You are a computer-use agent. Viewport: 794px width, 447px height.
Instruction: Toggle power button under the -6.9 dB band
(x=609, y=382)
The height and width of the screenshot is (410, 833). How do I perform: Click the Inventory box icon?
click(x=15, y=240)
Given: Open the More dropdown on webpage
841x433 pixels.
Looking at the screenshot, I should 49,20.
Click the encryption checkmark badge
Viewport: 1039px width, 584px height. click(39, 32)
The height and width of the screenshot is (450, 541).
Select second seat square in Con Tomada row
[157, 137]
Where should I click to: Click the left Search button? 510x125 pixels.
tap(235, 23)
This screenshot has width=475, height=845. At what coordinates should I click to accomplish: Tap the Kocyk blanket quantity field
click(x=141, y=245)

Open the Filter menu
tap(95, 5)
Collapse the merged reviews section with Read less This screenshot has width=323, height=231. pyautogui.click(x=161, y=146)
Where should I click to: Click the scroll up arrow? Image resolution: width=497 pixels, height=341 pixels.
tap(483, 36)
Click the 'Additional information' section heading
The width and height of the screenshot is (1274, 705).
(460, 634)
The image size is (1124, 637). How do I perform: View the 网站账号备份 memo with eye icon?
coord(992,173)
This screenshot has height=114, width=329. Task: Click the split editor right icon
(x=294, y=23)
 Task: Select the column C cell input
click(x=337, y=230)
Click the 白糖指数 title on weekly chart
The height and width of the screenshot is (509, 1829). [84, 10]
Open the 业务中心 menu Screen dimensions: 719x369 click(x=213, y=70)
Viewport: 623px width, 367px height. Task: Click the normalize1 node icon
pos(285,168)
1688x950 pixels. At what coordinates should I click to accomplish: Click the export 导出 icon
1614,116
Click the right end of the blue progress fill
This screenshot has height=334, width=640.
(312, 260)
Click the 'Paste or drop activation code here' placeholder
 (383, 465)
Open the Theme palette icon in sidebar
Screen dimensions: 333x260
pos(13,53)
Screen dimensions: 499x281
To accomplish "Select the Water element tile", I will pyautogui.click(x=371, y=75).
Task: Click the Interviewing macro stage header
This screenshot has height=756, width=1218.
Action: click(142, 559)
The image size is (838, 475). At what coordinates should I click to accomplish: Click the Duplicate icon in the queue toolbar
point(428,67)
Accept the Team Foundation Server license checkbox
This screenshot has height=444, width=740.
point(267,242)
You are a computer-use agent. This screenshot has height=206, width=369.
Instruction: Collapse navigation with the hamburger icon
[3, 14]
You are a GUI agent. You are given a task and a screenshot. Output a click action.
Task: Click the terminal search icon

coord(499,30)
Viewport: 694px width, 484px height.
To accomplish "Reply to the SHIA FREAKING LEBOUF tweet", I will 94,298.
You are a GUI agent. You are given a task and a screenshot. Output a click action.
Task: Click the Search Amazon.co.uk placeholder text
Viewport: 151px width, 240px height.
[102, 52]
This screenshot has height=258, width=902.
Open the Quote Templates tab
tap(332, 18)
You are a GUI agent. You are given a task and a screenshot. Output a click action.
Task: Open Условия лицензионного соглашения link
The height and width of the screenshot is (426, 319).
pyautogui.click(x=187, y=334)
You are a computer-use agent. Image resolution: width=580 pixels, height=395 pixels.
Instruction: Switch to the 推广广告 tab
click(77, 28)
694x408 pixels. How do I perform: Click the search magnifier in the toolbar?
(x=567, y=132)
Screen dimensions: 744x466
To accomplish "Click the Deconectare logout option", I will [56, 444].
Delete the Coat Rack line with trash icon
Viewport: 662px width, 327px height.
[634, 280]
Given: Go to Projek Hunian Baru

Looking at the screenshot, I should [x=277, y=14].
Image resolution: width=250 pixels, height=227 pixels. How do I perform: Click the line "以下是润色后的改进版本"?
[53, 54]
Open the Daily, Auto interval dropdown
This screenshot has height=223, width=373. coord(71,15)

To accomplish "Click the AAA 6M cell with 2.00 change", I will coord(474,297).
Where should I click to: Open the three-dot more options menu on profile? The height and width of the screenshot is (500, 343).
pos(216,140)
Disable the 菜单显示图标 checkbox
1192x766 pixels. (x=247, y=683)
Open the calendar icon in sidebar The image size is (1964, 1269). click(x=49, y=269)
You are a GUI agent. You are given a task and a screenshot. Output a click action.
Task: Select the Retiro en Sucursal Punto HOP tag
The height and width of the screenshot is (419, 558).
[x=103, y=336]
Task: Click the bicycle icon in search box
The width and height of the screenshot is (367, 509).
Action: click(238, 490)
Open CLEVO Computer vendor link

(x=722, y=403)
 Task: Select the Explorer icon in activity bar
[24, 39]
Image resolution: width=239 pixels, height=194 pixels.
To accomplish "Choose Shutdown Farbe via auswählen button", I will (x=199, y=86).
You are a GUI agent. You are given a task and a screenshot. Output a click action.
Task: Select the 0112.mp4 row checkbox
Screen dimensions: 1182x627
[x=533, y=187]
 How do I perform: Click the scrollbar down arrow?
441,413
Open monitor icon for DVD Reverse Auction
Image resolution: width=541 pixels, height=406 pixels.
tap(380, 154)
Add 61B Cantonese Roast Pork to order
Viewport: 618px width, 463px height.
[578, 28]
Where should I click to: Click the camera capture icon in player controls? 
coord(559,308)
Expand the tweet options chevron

::::::::::

■ WHAT YOU SHOULD DO: This calls for repeating all of the records, character for character.

■ ANSWER SPACE:
You are a computer-use agent. Viewport: 794px width, 447px height.
Instruction: Toggle power button under the -6.9 dB band
(x=609, y=382)
The height and width of the screenshot is (410, 833). How do I perform: Click the Inventory box icon?
click(x=15, y=240)
Given: Open the More dropdown on webpage
841x433 pixels.
Looking at the screenshot, I should 49,20.
Click the encryption checkmark badge
Viewport: 1039px width, 584px height. click(39, 32)
The height and width of the screenshot is (450, 541).
Select second seat square in Con Tomada row
[157, 137]
Where should I click to: Click the left Search button? 510x125 pixels.
tap(235, 23)
This screenshot has width=475, height=845. At what coordinates should I click to accomplish: Tap the Kocyk blanket quantity field
click(x=141, y=245)

Open the Filter menu
tap(95, 5)
Collapse the merged reviews section with Read less This screenshot has width=323, height=231. pyautogui.click(x=161, y=146)
Where should I click to: Click the scroll up arrow? Image resolution: width=497 pixels, height=341 pixels.
tap(483, 36)
Click the 'Additional information' section heading
The width and height of the screenshot is (1274, 705).
(460, 634)
The image size is (1124, 637). How do I perform: View the 网站账号备份 memo with eye icon?
coord(992,173)
This screenshot has height=114, width=329. Task: Click the split editor right icon
(x=294, y=23)
 Task: Select the column C cell input
click(x=337, y=230)
Click the 白糖指数 title on weekly chart
The height and width of the screenshot is (509, 1829). [84, 10]
Open the 业务中心 menu Screen dimensions: 719x369 click(x=213, y=70)
Viewport: 623px width, 367px height. Task: Click the normalize1 node icon
pos(285,168)
1688x950 pixels. At what coordinates should I click to accomplish: Click the export 导出 icon
1614,116
Click the right end of the blue progress fill
This screenshot has height=334, width=640.
(312, 260)
Click the 'Paste or drop activation code here' placeholder
 (383, 465)
Open the Theme palette icon in sidebar
Screen dimensions: 333x260
pos(13,53)
Screen dimensions: 499x281
To accomplish "Select the Water element tile", I will pyautogui.click(x=371, y=75).
Task: Click the Interviewing macro stage header
This screenshot has height=756, width=1218.
Action: click(142, 559)
The image size is (838, 475). At what coordinates should I click to accomplish: Click the Duplicate icon in the queue toolbar
point(428,67)
Accept the Team Foundation Server license checkbox
This screenshot has height=444, width=740.
point(267,242)
You are a computer-use agent. This screenshot has height=206, width=369.
Instruction: Collapse navigation with the hamburger icon
[3, 14]
You are a GUI agent. You are given a task and a screenshot. Output a click action.
Task: Click the terminal search icon

coord(499,30)
Viewport: 694px width, 484px height.
To accomplish "Reply to the SHIA FREAKING LEBOUF tweet", I will 94,298.
You are a GUI agent. You are given a task and a screenshot. Output a click action.
Task: Click the Search Amazon.co.uk placeholder text
Viewport: 151px width, 240px height.
[102, 52]
This screenshot has height=258, width=902.
Open the Quote Templates tab
tap(332, 18)
You are a GUI agent. You are given a task and a screenshot. Output a click action.
Task: Open Условия лицензионного соглашения link
The height and width of the screenshot is (426, 319).
pyautogui.click(x=187, y=334)
You are a computer-use agent. Image resolution: width=580 pixels, height=395 pixels.
Instruction: Switch to the 推广广告 tab
click(77, 28)
694x408 pixels. How do I perform: Click the search magnifier in the toolbar?
(x=567, y=132)
Screen dimensions: 744x466
To accomplish "Click the Deconectare logout option", I will [56, 444].
Delete the Coat Rack line with trash icon
Viewport: 662px width, 327px height.
[634, 280]
Given: Go to Projek Hunian Baru

Looking at the screenshot, I should [x=277, y=14].
Image resolution: width=250 pixels, height=227 pixels. How do I perform: Click the line "以下是润色后的改进版本"?
[53, 54]
Open the Daily, Auto interval dropdown
This screenshot has height=223, width=373. coord(71,15)

To accomplish "Click the AAA 6M cell with 2.00 change", I will coord(474,297).
Where should I click to: Open the three-dot more options menu on profile? The height and width of the screenshot is (500, 343).
pos(216,140)
Disable the 菜单显示图标 checkbox
1192x766 pixels. (x=247, y=683)
Open the calendar icon in sidebar The image size is (1964, 1269). click(x=49, y=269)
You are a GUI agent. You are given a task and a screenshot. Output a click action.
Task: Select the Retiro en Sucursal Punto HOP tag
The height and width of the screenshot is (419, 558).
[x=103, y=336]
Task: Click the bicycle icon in search box
The width and height of the screenshot is (367, 509).
Action: click(238, 490)
Open CLEVO Computer vendor link

(x=722, y=403)
 Task: Select the Explorer icon in activity bar
[24, 39]
Image resolution: width=239 pixels, height=194 pixels.
To accomplish "Choose Shutdown Farbe via auswählen button", I will (x=199, y=86).
You are a GUI agent. You are given a task and a screenshot. Output a click action.
Task: Select the 0112.mp4 row checkbox
Screen dimensions: 1182x627
[x=533, y=187]
 How do I perform: Click the scrollbar down arrow?
441,413
Open monitor icon for DVD Reverse Auction
Image resolution: width=541 pixels, height=406 pixels.
tap(380, 154)
Add 61B Cantonese Roast Pork to order
Viewport: 618px width, 463px height.
[578, 28]
Where should I click to: Click the camera capture icon in player controls? 
coord(559,308)
Expand the tweet options chevron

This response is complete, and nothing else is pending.